RECORDS SHOWN ::
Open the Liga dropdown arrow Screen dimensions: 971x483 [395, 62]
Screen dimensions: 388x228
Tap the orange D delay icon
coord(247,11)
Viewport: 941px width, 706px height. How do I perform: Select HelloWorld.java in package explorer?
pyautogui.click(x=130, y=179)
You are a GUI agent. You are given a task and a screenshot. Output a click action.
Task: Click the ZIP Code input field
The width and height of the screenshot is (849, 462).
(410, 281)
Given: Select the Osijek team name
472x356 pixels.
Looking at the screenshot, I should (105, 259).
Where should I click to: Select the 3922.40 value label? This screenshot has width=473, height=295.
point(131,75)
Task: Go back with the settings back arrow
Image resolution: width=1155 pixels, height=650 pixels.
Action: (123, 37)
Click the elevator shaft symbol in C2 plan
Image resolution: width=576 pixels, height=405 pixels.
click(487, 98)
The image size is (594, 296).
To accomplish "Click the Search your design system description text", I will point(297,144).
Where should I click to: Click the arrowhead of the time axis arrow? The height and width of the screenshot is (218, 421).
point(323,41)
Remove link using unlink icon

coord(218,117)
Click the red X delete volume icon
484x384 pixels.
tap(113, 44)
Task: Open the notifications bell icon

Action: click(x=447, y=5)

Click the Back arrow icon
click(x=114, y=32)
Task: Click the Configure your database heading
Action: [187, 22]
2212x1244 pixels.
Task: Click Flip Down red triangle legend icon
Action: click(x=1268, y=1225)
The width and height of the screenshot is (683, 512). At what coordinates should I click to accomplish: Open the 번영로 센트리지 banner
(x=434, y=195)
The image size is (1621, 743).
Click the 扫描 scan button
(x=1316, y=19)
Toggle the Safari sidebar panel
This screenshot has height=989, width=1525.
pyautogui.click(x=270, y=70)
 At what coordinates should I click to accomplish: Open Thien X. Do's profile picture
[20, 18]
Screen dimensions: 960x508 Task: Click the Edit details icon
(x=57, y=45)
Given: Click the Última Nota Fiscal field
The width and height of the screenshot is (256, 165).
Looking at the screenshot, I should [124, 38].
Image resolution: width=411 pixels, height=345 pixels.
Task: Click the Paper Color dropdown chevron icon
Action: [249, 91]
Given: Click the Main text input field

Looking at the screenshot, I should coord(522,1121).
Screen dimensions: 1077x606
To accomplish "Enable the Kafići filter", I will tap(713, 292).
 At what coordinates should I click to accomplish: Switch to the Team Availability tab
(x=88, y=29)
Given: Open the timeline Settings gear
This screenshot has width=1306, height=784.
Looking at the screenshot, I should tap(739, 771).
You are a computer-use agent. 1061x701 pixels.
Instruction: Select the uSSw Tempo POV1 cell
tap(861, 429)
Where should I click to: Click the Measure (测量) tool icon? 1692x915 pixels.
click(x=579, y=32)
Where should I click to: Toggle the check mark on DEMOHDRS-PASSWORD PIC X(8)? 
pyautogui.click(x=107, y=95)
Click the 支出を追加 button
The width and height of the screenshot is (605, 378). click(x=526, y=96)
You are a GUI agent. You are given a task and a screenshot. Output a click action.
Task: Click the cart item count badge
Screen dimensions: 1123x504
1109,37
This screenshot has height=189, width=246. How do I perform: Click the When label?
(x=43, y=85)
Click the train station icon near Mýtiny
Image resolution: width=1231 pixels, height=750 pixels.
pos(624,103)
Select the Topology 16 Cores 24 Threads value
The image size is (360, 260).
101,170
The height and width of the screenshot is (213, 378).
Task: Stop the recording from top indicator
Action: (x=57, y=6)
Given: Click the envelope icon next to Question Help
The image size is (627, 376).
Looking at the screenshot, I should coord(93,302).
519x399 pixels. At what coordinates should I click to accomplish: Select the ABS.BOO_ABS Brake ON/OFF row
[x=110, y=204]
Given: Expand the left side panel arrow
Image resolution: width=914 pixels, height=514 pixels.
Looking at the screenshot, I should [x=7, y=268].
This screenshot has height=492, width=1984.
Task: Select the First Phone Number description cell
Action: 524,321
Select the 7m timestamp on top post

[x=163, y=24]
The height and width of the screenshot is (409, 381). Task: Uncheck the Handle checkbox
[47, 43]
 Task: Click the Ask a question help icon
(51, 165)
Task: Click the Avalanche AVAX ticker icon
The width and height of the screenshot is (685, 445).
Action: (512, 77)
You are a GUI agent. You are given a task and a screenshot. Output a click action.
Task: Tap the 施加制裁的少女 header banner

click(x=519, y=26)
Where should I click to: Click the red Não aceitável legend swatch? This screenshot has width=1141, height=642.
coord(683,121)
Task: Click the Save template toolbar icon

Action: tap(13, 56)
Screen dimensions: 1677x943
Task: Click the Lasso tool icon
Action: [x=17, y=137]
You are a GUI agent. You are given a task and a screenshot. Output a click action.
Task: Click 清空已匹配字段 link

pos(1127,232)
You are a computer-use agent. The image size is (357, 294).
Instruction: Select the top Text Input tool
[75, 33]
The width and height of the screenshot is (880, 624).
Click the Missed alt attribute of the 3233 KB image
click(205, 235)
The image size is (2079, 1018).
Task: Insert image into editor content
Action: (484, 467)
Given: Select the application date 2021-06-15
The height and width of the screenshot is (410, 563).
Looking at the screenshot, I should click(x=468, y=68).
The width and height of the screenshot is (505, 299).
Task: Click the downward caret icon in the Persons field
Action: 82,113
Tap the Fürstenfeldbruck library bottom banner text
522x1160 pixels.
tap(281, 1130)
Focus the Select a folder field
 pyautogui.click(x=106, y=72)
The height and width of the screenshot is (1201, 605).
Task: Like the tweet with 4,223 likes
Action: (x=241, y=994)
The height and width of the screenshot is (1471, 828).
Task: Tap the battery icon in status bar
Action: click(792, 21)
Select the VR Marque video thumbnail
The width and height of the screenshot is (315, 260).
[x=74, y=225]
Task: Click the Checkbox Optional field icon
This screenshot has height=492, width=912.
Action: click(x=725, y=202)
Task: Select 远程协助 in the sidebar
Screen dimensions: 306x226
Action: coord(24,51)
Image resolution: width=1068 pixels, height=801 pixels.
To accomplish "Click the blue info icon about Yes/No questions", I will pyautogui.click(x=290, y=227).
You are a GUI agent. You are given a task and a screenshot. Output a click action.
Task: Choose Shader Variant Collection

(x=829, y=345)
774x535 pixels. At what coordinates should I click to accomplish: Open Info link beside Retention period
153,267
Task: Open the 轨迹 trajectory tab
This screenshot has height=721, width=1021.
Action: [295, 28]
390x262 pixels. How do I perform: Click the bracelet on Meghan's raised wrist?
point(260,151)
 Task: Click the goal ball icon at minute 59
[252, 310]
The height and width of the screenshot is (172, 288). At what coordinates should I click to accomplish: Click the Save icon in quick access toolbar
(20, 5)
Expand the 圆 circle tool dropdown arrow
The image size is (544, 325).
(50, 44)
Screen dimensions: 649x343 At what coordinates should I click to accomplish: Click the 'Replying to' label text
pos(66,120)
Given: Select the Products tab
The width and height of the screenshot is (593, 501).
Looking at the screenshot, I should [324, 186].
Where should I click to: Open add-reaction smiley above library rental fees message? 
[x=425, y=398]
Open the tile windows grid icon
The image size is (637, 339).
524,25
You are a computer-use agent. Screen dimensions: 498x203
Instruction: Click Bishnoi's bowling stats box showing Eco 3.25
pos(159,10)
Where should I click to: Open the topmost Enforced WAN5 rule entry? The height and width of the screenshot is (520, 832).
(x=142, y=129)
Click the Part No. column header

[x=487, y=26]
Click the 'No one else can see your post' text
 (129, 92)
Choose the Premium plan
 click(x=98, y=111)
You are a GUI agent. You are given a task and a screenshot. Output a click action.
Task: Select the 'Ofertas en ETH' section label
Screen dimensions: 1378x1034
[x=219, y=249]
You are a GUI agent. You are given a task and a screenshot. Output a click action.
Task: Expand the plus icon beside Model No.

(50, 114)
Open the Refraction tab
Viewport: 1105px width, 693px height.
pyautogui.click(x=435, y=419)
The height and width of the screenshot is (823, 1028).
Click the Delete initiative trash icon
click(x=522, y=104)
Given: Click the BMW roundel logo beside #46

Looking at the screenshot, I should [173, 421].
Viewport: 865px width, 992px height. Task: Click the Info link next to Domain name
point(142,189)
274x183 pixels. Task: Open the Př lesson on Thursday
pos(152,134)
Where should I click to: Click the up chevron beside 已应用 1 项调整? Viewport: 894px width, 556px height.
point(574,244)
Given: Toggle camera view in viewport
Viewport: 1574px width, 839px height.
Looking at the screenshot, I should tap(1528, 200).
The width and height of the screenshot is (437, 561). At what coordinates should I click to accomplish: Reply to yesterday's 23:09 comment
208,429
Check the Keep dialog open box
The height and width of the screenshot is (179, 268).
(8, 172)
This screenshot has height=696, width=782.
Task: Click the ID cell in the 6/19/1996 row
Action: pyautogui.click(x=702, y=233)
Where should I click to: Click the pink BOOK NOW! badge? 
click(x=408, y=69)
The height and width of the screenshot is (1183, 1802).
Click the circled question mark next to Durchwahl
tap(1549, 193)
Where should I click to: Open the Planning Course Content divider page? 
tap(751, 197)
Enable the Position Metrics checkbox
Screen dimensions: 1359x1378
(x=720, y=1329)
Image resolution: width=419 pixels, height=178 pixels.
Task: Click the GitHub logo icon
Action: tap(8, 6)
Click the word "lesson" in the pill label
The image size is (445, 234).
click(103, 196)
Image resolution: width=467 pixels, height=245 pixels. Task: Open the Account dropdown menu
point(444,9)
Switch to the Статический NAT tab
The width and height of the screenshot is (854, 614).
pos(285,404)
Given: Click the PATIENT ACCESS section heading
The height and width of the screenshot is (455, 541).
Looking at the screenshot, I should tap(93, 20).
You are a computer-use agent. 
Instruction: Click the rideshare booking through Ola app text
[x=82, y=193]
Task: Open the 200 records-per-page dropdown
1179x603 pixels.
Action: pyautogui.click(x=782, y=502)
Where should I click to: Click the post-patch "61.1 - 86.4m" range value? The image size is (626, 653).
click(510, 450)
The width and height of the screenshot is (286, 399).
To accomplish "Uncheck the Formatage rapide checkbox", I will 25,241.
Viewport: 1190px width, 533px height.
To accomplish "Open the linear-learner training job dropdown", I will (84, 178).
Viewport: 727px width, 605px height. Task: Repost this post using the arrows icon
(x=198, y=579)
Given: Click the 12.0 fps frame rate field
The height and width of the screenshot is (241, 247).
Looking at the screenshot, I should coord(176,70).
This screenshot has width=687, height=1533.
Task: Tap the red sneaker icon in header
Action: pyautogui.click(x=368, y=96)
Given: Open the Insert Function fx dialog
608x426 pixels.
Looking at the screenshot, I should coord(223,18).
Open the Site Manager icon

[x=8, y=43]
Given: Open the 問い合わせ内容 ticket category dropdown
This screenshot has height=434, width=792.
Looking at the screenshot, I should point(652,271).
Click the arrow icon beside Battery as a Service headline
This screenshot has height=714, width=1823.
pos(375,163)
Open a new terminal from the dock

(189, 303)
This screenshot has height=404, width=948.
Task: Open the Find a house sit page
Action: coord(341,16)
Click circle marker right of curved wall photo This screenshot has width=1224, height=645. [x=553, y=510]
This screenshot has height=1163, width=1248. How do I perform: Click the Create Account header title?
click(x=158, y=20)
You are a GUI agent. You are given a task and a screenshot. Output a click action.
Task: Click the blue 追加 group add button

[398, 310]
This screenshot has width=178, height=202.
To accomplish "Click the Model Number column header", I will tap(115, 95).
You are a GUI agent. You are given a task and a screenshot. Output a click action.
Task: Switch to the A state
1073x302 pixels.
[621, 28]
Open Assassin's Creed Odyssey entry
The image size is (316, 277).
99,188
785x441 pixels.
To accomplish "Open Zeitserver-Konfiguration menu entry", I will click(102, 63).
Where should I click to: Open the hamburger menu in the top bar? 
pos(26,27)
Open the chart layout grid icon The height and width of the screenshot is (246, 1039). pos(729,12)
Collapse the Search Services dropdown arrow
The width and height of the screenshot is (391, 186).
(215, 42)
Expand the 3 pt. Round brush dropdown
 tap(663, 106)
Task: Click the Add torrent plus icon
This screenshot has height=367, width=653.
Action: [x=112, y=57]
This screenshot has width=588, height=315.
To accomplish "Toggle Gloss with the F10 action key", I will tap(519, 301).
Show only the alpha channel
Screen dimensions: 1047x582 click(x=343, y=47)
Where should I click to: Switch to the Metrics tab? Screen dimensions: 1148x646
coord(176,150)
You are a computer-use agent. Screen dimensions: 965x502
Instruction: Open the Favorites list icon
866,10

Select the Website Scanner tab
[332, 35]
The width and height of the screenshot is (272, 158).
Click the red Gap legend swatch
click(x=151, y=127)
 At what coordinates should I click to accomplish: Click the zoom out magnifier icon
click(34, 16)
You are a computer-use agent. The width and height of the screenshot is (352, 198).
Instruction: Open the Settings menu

PROBLEM ::
Format the lines of the material above, from the one containing "The image size is (1621, 743)." through the one containing "pyautogui.click(x=107, y=95)", as a JSON list of strings with one string per line. Leave out blank lines.

THE RESULT ::
[
  "The image size is (1621, 743).",
  "Click the 扫描 scan button",
  "(x=1316, y=19)",
  "Toggle the Safari sidebar panel",
  "This screenshot has height=989, width=1525.",
  "pyautogui.click(x=270, y=70)",
  " At what coordinates should I click to accomplish: Open Thien X. Do's profile picture",
  "[20, 18]",
  "Screen dimensions: 960x508 Task: Click the Edit details icon",
  "(x=57, y=45)",
  "Given: Click the Última Nota Fiscal field",
  "The width and height of the screenshot is (256, 165).",
  "Looking at the screenshot, I should [124, 38].",
  "Image resolution: width=411 pixels, height=345 pixels.",
  "Task: Click the Paper Color dropdown chevron icon",
  "Action: [249, 91]",
  "Given: Click the Main text input field",
  "Looking at the screenshot, I should coord(522,1121).",
  "Screen dimensions: 1077x606",
  "To accomplish \"Enable the Kafići filter\", I will tap(713, 292).",
  " At what coordinates should I click to accomplish: Switch to the Team Availability tab",
  "(x=88, y=29)",
  "Given: Open the timeline Settings gear",
  "This screenshot has width=1306, height=784.",
  "Looking at the screenshot, I should tap(739, 771).",
  "You are a computer-use agent. 1061x701 pixels.",
  "Instruction: Select the uSSw Tempo POV1 cell",
  "tap(861, 429)",
  "Where should I click to: Click the Measure (测量) tool icon? 1692x915 pixels.",
  "click(x=579, y=32)",
  "Where should I click to: Toggle the check mark on DEMOHDRS-PASSWORD PIC X(8)? ",
  "pyautogui.click(x=107, y=95)"
]